• TASK STATEMENT:
Copy the following rows verbatim, keeping every line as it appears.

• SOURCE DATA:
::::::
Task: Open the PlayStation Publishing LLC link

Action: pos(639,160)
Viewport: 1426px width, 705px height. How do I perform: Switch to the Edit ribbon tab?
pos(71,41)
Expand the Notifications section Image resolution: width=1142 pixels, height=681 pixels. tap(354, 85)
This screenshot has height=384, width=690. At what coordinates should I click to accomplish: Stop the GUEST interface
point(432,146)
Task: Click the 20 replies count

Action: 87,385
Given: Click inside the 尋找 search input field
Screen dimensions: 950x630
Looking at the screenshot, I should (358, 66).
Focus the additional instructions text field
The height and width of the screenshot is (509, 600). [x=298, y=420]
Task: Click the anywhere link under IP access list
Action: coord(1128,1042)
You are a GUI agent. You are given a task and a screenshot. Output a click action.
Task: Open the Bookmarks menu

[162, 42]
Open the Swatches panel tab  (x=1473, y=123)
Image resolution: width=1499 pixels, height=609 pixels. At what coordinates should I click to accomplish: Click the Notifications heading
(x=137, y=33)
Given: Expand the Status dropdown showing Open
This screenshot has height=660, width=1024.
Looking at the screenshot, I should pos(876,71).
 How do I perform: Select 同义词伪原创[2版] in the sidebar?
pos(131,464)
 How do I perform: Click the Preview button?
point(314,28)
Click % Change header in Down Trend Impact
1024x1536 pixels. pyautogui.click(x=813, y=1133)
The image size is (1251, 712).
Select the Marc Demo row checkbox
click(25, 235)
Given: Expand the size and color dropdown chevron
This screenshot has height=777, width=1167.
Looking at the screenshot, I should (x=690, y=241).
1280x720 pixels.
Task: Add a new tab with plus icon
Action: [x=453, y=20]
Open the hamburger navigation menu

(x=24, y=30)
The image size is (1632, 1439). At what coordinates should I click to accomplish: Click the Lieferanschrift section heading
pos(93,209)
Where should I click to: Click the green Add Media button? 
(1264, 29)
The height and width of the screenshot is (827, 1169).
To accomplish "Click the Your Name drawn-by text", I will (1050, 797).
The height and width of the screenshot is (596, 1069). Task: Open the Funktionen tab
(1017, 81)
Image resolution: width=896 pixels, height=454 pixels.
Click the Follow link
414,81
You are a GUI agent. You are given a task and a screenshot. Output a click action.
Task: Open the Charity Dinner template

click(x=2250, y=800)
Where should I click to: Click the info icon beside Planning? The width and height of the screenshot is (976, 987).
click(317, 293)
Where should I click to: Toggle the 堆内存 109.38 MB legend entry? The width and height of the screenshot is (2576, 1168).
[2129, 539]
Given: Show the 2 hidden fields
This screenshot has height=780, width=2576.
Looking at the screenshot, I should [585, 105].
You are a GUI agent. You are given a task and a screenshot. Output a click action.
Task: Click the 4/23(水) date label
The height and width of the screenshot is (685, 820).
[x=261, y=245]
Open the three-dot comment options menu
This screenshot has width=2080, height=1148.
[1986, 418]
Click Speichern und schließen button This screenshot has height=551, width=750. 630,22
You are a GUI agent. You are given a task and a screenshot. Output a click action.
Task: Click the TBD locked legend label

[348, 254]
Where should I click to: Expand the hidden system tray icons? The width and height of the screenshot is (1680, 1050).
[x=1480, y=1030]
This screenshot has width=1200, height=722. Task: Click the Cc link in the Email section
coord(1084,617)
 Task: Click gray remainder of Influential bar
::::::
• SOLUTION:
Task: Open the PlayStation Publishing LLC link

Action: pos(639,160)
Viewport: 1426px width, 705px height. How do I perform: Switch to the Edit ribbon tab?
pos(71,41)
Expand the Notifications section Image resolution: width=1142 pixels, height=681 pixels. tap(354, 85)
This screenshot has height=384, width=690. At what coordinates should I click to accomplish: Stop the GUEST interface
point(432,146)
Task: Click the 20 replies count

Action: 87,385
Given: Click inside the 尋找 search input field
Screen dimensions: 950x630
Looking at the screenshot, I should (358, 66).
Focus the additional instructions text field
The height and width of the screenshot is (509, 600). [x=298, y=420]
Task: Click the anywhere link under IP access list
Action: coord(1128,1042)
You are a GUI agent. You are given a task and a screenshot. Output a click action.
Task: Open the Bookmarks menu

[162, 42]
Open the Swatches panel tab  (x=1473, y=123)
Image resolution: width=1499 pixels, height=609 pixels. At what coordinates should I click to accomplish: Click the Notifications heading
(x=137, y=33)
Given: Expand the Status dropdown showing Open
This screenshot has height=660, width=1024.
Looking at the screenshot, I should pos(876,71).
 How do I perform: Select 同义词伪原创[2版] in the sidebar?
pos(131,464)
 How do I perform: Click the Preview button?
point(314,28)
Click % Change header in Down Trend Impact
1024x1536 pixels. pyautogui.click(x=813, y=1133)
The image size is (1251, 712).
Select the Marc Demo row checkbox
click(25, 235)
Given: Expand the size and color dropdown chevron
This screenshot has height=777, width=1167.
Looking at the screenshot, I should (x=690, y=241).
1280x720 pixels.
Task: Add a new tab with plus icon
Action: [x=453, y=20]
Open the hamburger navigation menu

(x=24, y=30)
The image size is (1632, 1439). At what coordinates should I click to accomplish: Click the Lieferanschrift section heading
pos(93,209)
Where should I click to: Click the green Add Media button? 
(1264, 29)
The height and width of the screenshot is (827, 1169).
To accomplish "Click the Your Name drawn-by text", I will (1050, 797).
The height and width of the screenshot is (596, 1069). Task: Open the Funktionen tab
(1017, 81)
Image resolution: width=896 pixels, height=454 pixels.
Click the Follow link
414,81
You are a GUI agent. You are given a task and a screenshot. Output a click action.
Task: Open the Charity Dinner template

click(x=2250, y=800)
Where should I click to: Click the info icon beside Planning? The width and height of the screenshot is (976, 987).
click(317, 293)
Where should I click to: Toggle the 堆内存 109.38 MB legend entry? The width and height of the screenshot is (2576, 1168).
[2129, 539]
Given: Show the 2 hidden fields
This screenshot has height=780, width=2576.
Looking at the screenshot, I should [585, 105].
You are a GUI agent. You are given a task and a screenshot. Output a click action.
Task: Click the 4/23(水) date label
The height and width of the screenshot is (685, 820).
[x=261, y=245]
Open the three-dot comment options menu
This screenshot has width=2080, height=1148.
[1986, 418]
Click Speichern und schließen button This screenshot has height=551, width=750. 630,22
You are a GUI agent. You are given a task and a screenshot. Output a click action.
Task: Click the TBD locked legend label

[348, 254]
Where should I click to: Expand the hidden system tray icons? The width and height of the screenshot is (1680, 1050).
[x=1480, y=1030]
This screenshot has width=1200, height=722. Task: Click the Cc link in the Email section
coord(1084,617)
 Task: Click gray remainder of Influential bar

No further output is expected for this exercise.